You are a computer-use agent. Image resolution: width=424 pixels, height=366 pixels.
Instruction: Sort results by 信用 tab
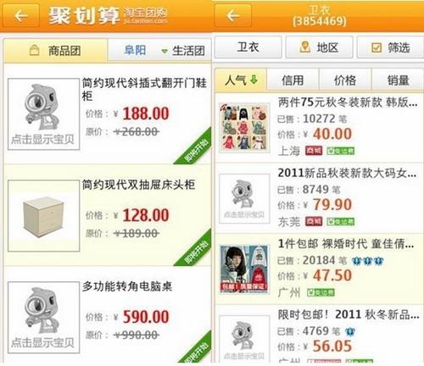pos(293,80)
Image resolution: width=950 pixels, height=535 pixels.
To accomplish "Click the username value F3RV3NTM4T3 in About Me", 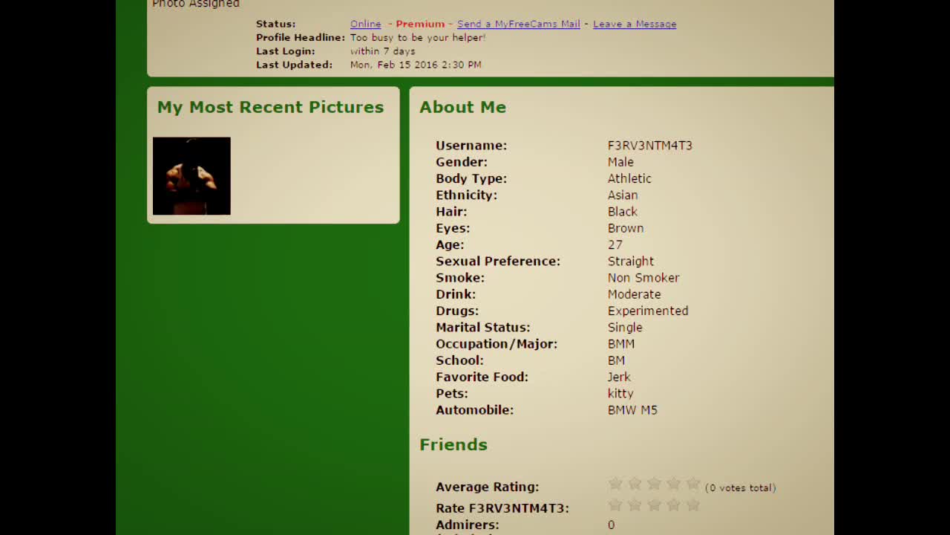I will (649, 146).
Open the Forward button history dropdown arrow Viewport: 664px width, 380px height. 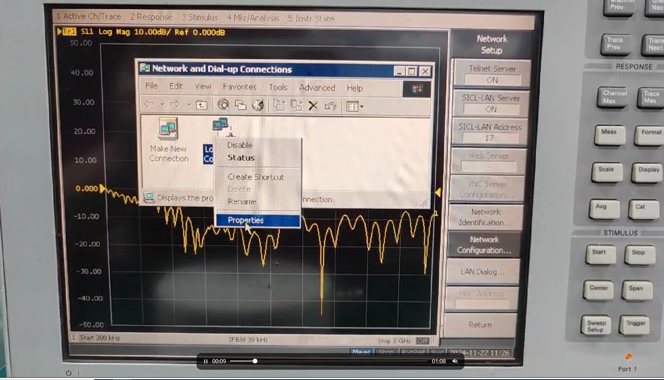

__________

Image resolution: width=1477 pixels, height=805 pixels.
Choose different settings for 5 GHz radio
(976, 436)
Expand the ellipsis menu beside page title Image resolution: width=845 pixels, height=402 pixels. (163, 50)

__________

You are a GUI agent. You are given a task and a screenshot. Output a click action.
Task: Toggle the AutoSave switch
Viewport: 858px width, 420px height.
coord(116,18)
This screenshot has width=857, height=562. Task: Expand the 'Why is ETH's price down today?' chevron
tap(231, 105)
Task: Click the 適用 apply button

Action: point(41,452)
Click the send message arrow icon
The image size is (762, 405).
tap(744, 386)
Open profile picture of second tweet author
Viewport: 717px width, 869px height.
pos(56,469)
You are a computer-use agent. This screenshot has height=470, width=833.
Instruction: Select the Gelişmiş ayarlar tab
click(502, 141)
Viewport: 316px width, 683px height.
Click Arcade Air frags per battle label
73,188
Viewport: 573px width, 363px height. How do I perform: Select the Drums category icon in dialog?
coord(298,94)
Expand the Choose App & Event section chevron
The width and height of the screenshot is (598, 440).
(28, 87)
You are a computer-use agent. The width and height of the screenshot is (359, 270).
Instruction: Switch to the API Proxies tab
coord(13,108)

__________

● **About this task**: Reproduce only the lines above, starting at the line with "Task: Click the 適用 apply button" and ending at the line with "You are a computer-use agent. This", exactly as written.

● **Problem solution**:
Task: Click the 適用 apply button

Action: point(41,452)
Click the send message arrow icon
The image size is (762, 405).
tap(744, 386)
Open profile picture of second tweet author
Viewport: 717px width, 869px height.
pos(56,469)
You are a computer-use agent. This screenshot has height=470, width=833.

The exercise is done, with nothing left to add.